Saved data entries:

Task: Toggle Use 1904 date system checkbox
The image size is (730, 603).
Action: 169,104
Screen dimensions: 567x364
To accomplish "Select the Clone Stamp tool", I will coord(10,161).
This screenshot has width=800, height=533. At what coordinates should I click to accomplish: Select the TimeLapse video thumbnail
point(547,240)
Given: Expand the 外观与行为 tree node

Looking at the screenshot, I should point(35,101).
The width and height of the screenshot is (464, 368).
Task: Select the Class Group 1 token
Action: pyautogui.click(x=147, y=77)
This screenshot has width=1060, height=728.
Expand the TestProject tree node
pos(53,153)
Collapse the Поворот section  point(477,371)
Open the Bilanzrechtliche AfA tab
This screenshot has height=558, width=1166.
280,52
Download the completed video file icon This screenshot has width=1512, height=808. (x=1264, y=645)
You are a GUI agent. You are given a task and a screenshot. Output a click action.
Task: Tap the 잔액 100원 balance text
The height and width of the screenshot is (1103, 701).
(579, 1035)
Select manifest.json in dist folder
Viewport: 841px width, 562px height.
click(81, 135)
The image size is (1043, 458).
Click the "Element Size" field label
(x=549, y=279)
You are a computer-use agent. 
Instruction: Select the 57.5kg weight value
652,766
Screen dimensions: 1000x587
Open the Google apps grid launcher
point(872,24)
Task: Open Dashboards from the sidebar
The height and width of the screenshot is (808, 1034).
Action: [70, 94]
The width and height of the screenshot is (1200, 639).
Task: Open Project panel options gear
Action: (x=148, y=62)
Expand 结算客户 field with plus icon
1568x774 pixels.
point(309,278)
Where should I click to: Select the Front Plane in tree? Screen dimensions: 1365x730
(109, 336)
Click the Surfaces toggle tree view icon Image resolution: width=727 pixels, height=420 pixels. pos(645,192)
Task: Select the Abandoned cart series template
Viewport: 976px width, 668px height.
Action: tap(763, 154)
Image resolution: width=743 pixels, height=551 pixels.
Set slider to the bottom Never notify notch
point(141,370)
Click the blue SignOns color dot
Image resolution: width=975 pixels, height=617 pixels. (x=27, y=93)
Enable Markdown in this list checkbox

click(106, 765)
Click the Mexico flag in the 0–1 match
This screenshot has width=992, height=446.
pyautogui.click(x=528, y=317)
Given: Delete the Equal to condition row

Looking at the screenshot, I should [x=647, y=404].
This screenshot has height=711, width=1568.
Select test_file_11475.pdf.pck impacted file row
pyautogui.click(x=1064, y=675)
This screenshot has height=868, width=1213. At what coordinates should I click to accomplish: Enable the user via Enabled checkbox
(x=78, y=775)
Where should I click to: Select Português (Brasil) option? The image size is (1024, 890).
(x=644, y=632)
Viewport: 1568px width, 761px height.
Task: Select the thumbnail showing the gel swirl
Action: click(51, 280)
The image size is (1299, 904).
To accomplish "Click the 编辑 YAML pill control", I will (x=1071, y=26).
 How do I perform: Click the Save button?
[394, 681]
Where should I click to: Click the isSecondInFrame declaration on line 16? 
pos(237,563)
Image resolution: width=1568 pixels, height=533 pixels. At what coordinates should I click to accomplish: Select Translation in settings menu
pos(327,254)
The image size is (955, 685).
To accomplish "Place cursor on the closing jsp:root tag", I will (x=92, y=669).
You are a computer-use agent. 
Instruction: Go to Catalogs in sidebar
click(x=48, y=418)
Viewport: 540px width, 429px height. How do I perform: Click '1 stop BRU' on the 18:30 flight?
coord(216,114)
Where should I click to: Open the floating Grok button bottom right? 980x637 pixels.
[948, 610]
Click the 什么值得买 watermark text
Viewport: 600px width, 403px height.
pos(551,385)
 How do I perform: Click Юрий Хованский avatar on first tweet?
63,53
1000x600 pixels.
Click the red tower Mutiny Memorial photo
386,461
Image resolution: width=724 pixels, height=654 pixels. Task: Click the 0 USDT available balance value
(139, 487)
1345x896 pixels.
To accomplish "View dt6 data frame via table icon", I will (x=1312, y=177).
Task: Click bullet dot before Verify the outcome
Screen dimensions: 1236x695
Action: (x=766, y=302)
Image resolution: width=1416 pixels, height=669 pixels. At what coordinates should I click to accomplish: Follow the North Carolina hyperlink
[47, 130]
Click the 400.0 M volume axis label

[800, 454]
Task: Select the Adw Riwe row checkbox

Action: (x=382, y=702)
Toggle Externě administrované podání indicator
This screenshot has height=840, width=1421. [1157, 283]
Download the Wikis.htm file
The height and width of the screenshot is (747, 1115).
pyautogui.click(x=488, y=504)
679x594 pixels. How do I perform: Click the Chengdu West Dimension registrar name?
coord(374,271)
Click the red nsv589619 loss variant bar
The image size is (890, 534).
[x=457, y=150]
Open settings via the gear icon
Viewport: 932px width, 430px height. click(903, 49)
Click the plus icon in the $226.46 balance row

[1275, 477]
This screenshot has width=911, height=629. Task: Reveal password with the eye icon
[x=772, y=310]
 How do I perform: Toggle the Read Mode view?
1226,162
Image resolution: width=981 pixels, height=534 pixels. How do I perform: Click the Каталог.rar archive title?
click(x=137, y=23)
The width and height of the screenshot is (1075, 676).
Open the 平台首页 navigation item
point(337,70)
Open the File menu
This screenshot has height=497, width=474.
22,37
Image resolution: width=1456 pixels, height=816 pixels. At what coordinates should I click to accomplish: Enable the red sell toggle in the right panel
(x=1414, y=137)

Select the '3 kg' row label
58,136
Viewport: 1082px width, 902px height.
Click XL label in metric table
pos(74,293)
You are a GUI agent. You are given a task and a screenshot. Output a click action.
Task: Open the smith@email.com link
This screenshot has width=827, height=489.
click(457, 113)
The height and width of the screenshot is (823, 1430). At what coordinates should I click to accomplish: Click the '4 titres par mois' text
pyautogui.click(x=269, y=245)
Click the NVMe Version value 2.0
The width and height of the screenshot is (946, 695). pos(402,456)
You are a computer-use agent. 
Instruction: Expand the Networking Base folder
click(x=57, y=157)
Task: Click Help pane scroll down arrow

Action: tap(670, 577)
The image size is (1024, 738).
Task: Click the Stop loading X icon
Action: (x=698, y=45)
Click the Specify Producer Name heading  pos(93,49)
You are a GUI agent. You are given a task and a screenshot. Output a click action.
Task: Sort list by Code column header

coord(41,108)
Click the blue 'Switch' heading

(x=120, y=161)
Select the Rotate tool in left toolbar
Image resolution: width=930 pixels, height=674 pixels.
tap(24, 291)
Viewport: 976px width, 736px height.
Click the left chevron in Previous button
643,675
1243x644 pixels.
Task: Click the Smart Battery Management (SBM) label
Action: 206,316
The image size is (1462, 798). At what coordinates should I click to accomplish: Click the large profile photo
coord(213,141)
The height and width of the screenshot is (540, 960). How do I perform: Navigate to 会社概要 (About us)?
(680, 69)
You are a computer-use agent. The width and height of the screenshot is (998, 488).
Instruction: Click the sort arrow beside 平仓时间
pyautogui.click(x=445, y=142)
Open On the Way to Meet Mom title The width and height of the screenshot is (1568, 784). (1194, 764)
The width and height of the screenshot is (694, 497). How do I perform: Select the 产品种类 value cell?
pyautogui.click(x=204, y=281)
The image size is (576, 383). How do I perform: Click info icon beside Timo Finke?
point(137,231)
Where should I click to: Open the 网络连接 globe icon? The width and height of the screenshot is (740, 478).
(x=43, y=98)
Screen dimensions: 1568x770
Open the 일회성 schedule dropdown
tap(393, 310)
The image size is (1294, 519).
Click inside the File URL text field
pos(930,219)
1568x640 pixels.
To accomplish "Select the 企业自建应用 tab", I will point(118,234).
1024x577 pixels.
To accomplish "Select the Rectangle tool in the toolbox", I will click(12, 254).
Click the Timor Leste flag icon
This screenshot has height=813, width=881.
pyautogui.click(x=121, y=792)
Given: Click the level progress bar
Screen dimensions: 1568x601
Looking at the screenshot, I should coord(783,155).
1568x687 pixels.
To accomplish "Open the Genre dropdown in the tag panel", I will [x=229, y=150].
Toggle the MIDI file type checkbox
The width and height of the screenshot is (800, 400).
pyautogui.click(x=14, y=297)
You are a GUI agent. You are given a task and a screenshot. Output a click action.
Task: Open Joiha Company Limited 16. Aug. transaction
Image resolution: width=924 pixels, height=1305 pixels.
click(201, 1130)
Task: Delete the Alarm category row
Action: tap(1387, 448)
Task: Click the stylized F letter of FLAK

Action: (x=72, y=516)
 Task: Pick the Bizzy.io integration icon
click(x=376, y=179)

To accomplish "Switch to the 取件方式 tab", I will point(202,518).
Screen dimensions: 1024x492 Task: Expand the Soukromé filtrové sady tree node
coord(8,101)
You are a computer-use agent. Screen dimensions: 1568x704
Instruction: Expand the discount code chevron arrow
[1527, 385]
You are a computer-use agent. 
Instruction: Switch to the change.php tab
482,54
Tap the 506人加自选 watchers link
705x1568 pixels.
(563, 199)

What this task involves
Which lines above contain the word "flag"? List them.

Solution to the exercise
Click the Mexico flag in the 0–1 match
Click the Timor Leste flag icon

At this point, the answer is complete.